The kind of challenges this terrain generates, is still evident at the site of the famous ‘Battle of Longewala’ of the 1971 Indo-Pak War. The heroic action of the Punjab Regiment and in particular, that of Major Kuldip Singh Chandpuri, MVC, at Longewala continues to inspire the Indian Army, and other visitors too. Field-visits to the scene of the Battle still form part of the training of the Officer-students of the Higher Command Course of the Army. The deployment at Longewala sand-dunes was limited to one company of infantry supported by a section of mortars, and two detachments of 106 mm RCL guns. They beat back the assault on the location by steadfastly defending their positions and swiftly engaging the enemy, who was also handicapped by the difficult terrain and lack of logistics support. The company defences were well prepared, with a minefield and a field battery in support. The enemy column led by tanks was sighted by the patrols as soon as they crossed the border.
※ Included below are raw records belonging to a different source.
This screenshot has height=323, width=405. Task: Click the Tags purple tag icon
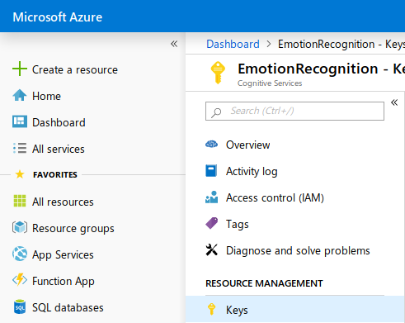pyautogui.click(x=212, y=223)
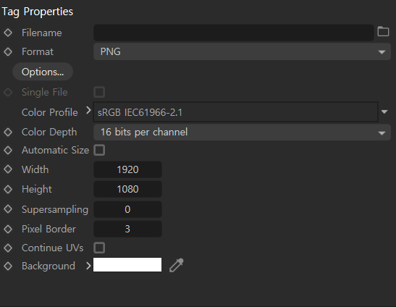The image size is (396, 307).
Task: Click the Filename keyframe diamond
Action: coord(8,33)
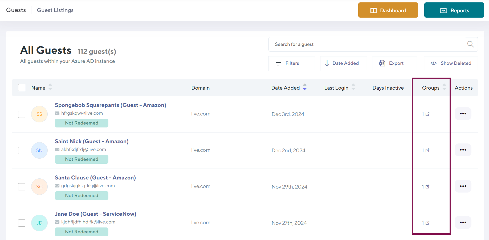Export guest list to Excel
Viewport: 489px width, 240px height.
(394, 63)
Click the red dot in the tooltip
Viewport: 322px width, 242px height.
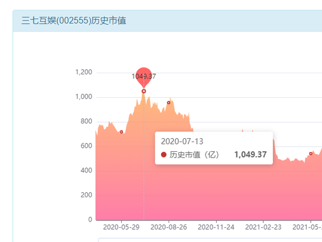[164, 155]
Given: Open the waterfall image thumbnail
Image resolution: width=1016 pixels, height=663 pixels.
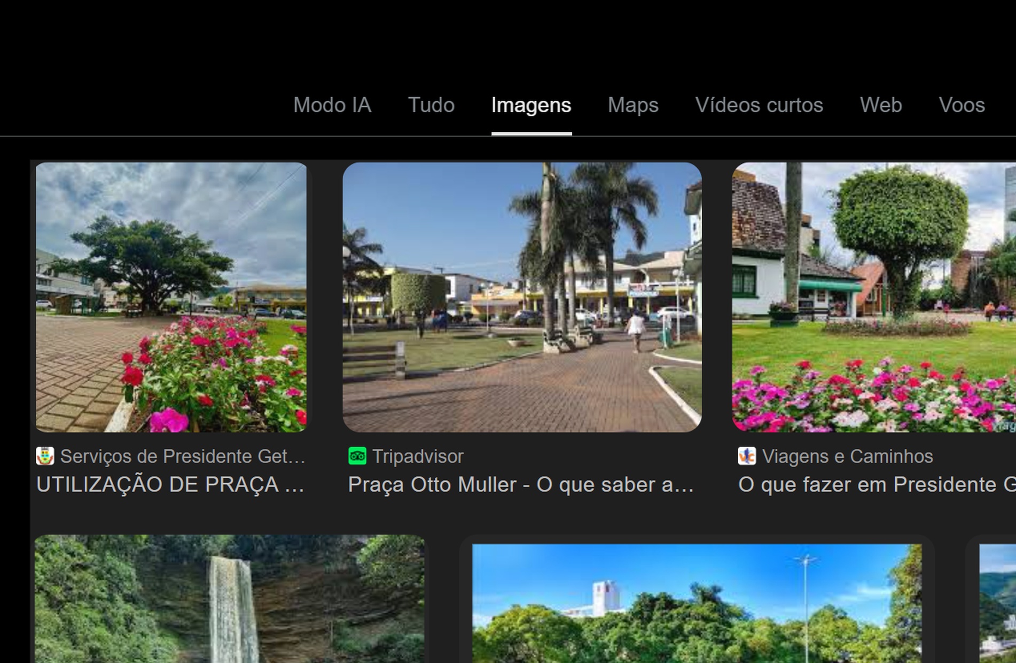Looking at the screenshot, I should (230, 599).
The information was passed to the battalion HQ and through them to the IAF and the Army Air observation flight. The IAF responded quickly to this armour threat and engaged the advancing tank column by destroying the bulk of enemy tanks and the vehicular column. The timely engagement of the IAF on the Pakistani tanks, are still visible on the battle field with abandoned tell-tales of Pakistani armour. The few tanks that had closed in to the defences of Longewala were engaged by the RCL detachments of the Punjab Regiment and destroyed.
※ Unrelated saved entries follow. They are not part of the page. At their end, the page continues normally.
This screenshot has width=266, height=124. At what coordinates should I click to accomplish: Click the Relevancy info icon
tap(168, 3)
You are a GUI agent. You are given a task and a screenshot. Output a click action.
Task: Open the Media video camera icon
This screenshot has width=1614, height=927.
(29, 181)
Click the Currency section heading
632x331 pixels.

Today, the road network and tourist infrastructure in this region has been augmented considerably. The oil and natural gas finds in the region have also brought material prosperity and increased the density of this otherwise sparsely inhabited area. In the late eighties, when I was commanding the Division, although the quality of the roads was good, there was little infrastructure development; the population centres were few; and the Indira Gandhi Canal was still on the drawing board. I enjoyed travelling by road, and insisted on good maintenance standards so as to economise on vehicle-utilization. I also discontinued the system of the follow-up vehicles that were the norm for Commanders, although at times it meant delays in my schedule due to break-downs and no back-ups.
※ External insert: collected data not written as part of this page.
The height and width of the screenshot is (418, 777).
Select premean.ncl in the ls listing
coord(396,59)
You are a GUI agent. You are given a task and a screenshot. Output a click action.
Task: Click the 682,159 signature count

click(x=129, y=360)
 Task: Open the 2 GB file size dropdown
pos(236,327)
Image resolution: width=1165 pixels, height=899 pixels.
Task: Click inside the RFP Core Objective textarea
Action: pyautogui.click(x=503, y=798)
While on our road travels and frequent inspections in the Corps sector, my wife and I were able to squeeze in some time to see some of the justly famous historical monuments and sites, such as the Nathdwara Temple, Chittorgarh Fort, Udaipur Palace and the temples of Mount Abu. In the neighbouring 11 Inf Div sector, my visits to the temple at the historical site of Dwarka and the Rann of Kutch were most memorable. As the chairman of the Sainik Schools at Alwar and Chittorgarh, I was also required to visit and interact with the schools and their faculty. I was much impressed by the standards. However, I was surprised to learn of the low rate of selection of the Sainik School cadets to the NDA. Their communication skills in English were perhaps not good enough, and may have led to them not meeting the selection criteria. While it is true that knowledge of English is practically essential to communicate with the larger world today, we should be cautious in not ascribing too much importance to fluency in English. There are other criteria such as integrity, intelligence and courage which are of more importance in a military career than fluency in a particular language. In any case, most of the teaching in NDA is of such a high standard that any gaps in one’s knowledge are swiftly filled in, and any rough edges polished off.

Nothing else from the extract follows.